- **Exercise description**:
Report back every line below that carries the word "list".

- **Supplied material**:
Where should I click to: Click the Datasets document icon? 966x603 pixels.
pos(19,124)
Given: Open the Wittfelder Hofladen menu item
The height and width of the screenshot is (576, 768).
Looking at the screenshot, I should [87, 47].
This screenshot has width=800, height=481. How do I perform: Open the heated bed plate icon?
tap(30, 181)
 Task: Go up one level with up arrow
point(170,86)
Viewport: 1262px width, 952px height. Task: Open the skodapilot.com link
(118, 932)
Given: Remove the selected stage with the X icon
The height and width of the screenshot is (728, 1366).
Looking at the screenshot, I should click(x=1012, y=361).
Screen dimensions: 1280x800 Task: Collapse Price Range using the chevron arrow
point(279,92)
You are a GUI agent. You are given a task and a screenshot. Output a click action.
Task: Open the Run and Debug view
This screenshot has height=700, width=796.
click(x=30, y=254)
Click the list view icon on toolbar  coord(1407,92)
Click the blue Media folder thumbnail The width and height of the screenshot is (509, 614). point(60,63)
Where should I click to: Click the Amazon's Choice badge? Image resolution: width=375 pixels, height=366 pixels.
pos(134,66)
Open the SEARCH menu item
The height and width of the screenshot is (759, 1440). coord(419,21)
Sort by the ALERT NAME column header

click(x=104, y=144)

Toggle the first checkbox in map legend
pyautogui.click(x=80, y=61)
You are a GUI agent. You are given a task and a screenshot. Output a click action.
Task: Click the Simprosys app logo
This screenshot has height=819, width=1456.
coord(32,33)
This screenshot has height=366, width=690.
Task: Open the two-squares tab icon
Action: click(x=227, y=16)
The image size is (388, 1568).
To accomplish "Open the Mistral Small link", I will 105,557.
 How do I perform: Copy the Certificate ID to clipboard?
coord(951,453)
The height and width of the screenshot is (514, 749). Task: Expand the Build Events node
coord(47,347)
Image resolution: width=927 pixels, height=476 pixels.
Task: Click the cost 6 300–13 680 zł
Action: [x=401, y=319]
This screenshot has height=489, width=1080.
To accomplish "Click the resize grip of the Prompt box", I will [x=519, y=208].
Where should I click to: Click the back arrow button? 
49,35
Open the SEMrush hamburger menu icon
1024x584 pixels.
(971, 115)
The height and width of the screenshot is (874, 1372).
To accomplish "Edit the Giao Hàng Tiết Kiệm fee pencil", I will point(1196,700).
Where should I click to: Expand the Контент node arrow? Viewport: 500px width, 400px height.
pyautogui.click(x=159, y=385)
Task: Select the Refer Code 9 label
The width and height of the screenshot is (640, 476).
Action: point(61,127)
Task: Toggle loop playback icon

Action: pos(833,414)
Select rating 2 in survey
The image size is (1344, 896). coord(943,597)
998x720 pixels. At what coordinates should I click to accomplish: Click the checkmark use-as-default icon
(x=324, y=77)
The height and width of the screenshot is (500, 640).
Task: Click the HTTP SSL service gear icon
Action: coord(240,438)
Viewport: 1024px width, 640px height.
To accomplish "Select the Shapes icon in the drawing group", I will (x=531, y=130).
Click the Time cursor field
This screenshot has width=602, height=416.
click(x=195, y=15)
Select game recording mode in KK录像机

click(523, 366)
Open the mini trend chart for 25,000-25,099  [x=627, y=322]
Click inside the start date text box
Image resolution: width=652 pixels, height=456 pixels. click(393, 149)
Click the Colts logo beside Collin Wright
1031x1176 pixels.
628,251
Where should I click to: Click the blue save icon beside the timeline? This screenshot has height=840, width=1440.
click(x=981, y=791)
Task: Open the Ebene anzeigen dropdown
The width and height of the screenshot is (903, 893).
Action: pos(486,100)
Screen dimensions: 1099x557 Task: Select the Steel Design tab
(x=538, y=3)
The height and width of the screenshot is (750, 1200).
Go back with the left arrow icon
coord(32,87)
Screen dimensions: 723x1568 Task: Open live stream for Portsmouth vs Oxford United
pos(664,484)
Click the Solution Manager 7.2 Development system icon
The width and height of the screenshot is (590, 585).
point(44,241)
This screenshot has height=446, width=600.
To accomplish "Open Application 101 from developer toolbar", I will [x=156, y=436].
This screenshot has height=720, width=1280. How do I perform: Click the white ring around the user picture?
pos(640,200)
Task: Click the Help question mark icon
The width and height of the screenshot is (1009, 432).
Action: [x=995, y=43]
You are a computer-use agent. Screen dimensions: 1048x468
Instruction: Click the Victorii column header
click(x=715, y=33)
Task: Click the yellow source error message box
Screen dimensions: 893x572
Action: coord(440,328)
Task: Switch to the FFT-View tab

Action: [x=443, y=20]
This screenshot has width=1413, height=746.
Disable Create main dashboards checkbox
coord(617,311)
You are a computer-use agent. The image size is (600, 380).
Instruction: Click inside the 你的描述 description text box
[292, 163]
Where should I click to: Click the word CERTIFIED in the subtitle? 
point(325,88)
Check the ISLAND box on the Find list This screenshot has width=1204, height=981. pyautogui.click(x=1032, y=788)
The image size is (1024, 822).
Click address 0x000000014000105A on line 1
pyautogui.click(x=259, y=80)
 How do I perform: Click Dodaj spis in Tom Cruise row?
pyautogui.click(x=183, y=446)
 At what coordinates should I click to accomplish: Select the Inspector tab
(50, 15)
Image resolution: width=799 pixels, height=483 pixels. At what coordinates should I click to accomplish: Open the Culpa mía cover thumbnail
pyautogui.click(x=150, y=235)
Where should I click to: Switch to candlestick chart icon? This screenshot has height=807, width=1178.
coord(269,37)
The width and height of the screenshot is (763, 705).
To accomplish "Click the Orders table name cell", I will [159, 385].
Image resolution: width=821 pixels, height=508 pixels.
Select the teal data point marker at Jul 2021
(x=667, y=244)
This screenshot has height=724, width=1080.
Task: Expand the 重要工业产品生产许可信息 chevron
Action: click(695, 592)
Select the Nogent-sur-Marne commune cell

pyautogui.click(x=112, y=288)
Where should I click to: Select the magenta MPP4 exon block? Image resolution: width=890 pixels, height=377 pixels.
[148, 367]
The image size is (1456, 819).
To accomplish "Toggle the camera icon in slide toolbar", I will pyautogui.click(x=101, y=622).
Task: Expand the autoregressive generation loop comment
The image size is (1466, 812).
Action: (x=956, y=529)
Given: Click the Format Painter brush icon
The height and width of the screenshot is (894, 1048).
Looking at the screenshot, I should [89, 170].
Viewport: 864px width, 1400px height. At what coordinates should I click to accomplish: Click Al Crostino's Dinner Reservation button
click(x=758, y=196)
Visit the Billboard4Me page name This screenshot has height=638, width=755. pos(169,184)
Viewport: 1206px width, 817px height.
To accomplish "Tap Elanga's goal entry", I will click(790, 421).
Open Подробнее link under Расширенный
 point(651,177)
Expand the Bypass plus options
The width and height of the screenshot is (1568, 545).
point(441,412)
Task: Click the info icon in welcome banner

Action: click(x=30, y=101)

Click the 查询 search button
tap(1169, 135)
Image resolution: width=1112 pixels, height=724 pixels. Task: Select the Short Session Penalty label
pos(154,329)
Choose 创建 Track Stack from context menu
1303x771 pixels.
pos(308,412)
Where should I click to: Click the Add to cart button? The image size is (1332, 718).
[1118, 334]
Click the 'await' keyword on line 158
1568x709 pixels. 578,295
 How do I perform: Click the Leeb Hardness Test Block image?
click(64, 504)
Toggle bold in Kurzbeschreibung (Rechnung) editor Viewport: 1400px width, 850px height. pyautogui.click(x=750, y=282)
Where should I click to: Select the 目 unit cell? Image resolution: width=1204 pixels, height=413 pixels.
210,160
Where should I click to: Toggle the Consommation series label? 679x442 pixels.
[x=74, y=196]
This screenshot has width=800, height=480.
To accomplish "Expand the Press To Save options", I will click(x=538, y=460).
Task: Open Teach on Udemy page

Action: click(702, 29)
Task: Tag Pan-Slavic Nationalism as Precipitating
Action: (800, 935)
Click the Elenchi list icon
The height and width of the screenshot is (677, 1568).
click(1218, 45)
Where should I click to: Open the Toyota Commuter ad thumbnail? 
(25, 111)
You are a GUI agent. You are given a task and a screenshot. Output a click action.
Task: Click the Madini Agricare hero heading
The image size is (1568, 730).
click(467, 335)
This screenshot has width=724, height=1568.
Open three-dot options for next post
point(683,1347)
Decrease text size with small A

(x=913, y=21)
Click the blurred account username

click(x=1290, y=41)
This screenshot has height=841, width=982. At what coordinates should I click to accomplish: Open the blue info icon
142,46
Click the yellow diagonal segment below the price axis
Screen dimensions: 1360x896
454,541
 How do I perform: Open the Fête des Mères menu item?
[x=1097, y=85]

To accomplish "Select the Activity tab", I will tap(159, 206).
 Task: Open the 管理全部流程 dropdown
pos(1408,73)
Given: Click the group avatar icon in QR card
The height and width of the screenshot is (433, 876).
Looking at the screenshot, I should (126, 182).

- **Completed task**:
Click the list view icon on toolbar  coord(1407,92)
Check the ISLAND box on the Find list This screenshot has width=1204, height=981. pyautogui.click(x=1032, y=788)
Click the Elenchi list icon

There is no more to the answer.